Callum Carson
- Birth name: Callum Iestyn Carson
- Date of birth: 13 March 1999 (age 26)
- Place of birth: Aberdare, Wales
- Height: 175 cm (5 ft 9 in)
- Weight: 85 kg (187 lb; 13 st 5 lb)

Rugby union career
- Position(s): Centre

Amateur team(s)
- Years: Team / Apps / (Points)
- 2022-: Aberavon /  / ()

Senior career
- Years: Team / Apps / (Points)
- 2020–2022: Ospreys / 3 / (0)
- Correct as of 14 March 2021

International career
- Years: Team / Apps / (Points)
- 2018: Wales U20s / 5 / (5)
- 2020: Wales Sevens / 10 / (5)
- Correct as of 2 November 2020

= Callum Carson =

Welsh rugby union player

Callum Iestyn Carson (born 13 March 1999) is a Welsh rugby union player, currently playing for Welsh Premier Division side Aberavon. His preferred position is centre.

On 10 June 2022, Carson was announced by Aberavon to be the newest addition to their squad.

==Ospreys==
Carson has represented Wales at both U20 level and more recently in Sevens, participating in two tournaments of the 2019–20 World Rugby Sevens Series.
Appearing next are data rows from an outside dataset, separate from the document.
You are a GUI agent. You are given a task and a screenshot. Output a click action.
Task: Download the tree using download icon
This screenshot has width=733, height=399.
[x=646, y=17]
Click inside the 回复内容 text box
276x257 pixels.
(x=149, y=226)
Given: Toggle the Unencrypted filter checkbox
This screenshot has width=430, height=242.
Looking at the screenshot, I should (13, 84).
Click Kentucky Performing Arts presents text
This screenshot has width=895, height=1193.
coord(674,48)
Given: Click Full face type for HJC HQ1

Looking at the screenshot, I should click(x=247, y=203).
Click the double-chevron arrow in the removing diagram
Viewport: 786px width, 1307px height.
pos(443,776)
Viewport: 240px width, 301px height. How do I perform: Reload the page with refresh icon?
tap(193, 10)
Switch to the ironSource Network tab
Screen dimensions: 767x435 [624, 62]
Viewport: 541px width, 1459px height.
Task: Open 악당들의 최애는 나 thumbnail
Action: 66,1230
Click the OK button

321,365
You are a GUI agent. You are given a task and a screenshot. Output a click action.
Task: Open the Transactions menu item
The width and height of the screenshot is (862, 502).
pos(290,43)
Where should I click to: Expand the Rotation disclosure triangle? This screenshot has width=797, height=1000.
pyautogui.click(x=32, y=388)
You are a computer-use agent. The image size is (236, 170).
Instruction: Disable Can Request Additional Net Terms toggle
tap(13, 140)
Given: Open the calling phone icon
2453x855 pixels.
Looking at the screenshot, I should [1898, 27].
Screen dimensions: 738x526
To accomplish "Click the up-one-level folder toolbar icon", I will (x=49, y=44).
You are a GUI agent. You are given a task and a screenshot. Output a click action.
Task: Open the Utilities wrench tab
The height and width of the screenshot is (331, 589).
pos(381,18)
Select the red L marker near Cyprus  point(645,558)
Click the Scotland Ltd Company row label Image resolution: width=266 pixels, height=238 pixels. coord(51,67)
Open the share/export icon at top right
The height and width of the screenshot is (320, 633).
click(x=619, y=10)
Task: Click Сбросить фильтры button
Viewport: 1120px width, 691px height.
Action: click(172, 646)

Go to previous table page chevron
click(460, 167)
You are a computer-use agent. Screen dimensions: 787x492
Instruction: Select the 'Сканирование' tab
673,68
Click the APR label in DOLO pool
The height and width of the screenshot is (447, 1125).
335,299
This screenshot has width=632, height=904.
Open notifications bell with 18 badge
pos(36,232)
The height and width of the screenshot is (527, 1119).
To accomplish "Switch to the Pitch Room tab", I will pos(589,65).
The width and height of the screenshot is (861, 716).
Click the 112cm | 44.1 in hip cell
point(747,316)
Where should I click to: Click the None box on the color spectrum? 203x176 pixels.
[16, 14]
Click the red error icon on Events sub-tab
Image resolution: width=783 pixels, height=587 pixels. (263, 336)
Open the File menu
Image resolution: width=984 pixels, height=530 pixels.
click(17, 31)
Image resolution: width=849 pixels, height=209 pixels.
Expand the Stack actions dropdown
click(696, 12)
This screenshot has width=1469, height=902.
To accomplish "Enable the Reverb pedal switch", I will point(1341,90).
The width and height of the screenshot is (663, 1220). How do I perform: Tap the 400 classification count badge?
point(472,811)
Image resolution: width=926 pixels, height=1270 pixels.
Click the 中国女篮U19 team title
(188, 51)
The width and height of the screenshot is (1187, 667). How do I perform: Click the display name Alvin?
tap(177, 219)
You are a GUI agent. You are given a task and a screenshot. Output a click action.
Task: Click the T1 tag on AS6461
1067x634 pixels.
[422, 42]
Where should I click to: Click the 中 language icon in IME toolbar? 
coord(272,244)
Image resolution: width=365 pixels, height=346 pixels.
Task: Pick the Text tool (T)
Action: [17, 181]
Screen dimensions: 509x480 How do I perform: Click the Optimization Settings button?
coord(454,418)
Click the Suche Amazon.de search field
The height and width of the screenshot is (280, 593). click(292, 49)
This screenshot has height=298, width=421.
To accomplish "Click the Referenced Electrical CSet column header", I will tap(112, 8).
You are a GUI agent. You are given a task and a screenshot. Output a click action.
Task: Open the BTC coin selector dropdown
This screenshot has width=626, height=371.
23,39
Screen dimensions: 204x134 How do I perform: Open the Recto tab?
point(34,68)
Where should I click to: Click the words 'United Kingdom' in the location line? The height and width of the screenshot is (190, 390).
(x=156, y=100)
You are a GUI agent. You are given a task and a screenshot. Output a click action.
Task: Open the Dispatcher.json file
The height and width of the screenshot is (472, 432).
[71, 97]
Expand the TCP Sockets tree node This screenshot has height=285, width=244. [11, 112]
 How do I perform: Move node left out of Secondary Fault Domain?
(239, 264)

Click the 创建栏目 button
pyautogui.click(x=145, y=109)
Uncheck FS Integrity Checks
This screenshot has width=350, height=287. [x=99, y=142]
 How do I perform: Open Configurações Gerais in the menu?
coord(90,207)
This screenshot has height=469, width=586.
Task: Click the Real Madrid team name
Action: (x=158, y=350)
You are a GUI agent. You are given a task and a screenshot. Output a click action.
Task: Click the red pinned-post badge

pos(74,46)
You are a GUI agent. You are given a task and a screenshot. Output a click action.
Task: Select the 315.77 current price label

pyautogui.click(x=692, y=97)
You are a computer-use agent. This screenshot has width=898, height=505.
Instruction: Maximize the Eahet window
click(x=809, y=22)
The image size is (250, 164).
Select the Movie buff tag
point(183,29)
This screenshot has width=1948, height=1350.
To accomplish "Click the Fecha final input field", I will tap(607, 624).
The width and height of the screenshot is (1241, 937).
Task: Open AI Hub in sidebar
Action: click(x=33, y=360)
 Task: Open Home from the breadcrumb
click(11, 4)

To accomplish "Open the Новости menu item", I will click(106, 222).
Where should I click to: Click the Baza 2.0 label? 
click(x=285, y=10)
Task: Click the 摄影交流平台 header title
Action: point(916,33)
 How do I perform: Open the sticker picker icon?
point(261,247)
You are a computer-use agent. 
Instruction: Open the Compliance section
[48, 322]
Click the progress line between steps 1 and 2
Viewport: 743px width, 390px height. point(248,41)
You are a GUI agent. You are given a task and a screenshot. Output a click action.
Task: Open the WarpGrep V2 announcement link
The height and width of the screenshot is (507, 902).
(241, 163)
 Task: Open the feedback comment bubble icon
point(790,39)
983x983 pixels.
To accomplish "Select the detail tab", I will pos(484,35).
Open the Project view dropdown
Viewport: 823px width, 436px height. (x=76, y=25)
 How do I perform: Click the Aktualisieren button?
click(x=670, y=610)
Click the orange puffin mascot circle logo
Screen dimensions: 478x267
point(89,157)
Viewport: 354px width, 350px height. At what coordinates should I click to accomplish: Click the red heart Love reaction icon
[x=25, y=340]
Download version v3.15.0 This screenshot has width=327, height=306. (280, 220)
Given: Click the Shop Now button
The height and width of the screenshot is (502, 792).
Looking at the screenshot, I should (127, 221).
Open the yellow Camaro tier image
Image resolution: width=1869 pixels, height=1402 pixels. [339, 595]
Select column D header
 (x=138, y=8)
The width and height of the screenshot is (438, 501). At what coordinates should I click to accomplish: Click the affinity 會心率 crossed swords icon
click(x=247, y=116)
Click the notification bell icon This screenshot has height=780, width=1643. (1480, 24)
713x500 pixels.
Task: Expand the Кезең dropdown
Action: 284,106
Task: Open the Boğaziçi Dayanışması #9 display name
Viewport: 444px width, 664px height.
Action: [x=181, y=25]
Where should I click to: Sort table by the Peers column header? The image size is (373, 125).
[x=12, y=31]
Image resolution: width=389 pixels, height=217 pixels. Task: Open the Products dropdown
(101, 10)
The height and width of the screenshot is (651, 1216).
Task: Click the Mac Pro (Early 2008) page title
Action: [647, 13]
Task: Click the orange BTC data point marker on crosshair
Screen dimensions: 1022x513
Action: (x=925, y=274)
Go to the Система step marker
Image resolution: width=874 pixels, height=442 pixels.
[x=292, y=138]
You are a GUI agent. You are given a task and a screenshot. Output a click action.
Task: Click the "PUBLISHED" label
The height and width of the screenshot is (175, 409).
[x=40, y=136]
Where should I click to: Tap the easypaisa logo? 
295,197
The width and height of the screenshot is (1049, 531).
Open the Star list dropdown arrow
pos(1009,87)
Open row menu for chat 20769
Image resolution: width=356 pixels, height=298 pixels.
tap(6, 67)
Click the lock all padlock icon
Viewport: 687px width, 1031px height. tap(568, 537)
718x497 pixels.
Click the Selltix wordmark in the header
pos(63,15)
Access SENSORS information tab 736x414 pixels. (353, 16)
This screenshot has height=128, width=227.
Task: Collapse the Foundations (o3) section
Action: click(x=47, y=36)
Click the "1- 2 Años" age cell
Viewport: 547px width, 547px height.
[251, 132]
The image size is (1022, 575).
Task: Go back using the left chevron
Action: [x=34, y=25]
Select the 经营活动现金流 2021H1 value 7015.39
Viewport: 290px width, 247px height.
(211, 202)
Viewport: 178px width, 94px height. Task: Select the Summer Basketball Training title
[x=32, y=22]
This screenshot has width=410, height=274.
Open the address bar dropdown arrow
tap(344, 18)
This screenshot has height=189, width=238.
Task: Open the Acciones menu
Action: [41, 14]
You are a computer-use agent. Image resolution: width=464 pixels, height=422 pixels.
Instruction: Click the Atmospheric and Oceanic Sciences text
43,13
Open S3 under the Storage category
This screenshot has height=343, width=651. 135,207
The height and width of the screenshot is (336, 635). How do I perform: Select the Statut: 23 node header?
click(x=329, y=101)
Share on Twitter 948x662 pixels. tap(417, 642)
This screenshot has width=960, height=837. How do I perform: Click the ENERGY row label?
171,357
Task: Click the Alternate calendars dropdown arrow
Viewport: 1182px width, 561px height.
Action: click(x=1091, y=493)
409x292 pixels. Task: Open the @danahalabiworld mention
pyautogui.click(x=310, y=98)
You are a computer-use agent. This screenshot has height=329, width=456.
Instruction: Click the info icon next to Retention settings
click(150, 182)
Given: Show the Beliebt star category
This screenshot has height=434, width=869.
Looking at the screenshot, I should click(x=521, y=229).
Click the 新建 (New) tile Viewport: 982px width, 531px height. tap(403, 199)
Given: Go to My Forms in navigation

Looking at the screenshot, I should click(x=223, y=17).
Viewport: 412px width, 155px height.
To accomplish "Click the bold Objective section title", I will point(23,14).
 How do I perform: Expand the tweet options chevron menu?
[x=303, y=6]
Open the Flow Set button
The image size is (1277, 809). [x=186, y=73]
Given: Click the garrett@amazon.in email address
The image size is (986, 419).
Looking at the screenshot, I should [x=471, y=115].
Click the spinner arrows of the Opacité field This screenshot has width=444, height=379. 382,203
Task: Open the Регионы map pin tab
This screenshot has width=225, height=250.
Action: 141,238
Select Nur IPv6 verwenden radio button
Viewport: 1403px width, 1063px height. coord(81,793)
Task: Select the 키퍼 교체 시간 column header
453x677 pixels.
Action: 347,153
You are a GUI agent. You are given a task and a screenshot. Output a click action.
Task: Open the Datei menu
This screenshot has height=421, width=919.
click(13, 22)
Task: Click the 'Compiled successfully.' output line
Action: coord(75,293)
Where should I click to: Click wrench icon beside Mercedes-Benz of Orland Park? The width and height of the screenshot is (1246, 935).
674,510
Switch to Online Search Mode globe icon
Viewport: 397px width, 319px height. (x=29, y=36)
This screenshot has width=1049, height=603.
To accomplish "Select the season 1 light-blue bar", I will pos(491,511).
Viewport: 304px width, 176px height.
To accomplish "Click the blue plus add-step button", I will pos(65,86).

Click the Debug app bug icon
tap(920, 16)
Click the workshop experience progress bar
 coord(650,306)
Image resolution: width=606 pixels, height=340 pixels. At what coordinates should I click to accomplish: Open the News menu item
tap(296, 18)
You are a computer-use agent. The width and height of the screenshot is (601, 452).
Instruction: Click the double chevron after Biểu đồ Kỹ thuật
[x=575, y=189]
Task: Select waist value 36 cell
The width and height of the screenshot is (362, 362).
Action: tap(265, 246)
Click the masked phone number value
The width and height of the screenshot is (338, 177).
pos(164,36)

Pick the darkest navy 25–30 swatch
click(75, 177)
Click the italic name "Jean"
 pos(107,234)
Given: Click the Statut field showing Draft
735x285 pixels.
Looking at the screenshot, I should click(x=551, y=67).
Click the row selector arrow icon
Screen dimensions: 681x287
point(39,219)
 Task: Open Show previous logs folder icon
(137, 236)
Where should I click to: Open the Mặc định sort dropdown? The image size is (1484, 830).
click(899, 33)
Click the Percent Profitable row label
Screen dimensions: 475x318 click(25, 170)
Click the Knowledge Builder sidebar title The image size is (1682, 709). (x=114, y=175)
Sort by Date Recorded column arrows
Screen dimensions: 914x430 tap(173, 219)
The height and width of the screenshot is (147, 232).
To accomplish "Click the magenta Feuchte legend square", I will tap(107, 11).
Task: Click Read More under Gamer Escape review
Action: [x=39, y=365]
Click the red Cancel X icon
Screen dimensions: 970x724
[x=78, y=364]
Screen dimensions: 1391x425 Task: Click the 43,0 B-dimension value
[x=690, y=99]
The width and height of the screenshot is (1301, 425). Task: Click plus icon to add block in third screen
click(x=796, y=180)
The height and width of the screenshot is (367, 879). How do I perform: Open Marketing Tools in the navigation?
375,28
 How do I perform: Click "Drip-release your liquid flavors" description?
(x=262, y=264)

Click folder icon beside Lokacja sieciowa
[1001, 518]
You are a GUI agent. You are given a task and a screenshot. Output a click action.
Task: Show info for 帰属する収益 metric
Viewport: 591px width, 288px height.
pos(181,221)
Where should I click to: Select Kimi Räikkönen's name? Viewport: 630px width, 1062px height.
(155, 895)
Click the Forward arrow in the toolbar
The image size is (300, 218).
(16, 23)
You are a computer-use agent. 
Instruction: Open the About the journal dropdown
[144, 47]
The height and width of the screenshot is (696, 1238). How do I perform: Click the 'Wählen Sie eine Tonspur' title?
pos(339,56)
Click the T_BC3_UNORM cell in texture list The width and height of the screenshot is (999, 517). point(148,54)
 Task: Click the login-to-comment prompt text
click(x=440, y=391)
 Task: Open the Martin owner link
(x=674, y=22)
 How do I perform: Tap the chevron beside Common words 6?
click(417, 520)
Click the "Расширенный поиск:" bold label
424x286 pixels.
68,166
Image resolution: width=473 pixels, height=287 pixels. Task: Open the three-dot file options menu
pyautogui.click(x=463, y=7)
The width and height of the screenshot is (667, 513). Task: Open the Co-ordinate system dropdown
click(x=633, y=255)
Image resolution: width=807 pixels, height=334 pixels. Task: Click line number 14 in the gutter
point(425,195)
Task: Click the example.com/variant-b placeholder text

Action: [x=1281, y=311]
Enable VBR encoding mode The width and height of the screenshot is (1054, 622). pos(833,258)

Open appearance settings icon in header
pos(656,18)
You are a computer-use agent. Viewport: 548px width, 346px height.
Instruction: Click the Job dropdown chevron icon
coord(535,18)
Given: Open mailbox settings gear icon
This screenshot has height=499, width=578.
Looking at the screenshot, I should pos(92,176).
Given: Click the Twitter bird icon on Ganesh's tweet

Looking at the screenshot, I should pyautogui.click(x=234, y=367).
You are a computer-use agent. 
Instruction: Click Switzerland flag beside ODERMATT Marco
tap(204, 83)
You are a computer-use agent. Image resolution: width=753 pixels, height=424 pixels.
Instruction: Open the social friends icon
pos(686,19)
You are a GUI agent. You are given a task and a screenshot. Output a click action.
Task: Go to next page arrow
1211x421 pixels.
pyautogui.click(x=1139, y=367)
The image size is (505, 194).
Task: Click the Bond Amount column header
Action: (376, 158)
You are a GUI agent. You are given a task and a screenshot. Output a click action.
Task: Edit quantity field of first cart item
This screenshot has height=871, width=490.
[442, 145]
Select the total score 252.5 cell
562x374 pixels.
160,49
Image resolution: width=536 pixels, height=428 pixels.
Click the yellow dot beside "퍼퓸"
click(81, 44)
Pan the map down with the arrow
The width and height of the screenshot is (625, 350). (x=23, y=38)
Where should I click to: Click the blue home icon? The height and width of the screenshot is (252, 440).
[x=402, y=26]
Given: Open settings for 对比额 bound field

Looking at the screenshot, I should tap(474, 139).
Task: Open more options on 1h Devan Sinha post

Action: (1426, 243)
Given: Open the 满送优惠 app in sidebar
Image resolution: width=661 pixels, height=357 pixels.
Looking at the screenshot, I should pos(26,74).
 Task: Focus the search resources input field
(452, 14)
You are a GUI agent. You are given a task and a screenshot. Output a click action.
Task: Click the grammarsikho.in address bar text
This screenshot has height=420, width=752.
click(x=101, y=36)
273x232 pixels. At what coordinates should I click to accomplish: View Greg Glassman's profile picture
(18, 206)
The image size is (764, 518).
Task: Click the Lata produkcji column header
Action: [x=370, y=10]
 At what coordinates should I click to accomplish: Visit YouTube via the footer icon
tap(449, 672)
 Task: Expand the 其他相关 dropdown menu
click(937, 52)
He was named in the Ospreys side for Round 4 of the 2020–21 Pro14 against Zebre.

On 1 July 2022, Carson was officially released by the Ospreys for the involvement in an incident revolving around the mocking of a rough sleeper.

== Wales sevens ==
Carson competed for Wales at the 2022 Rugby World Cup Sevens in Cape Town.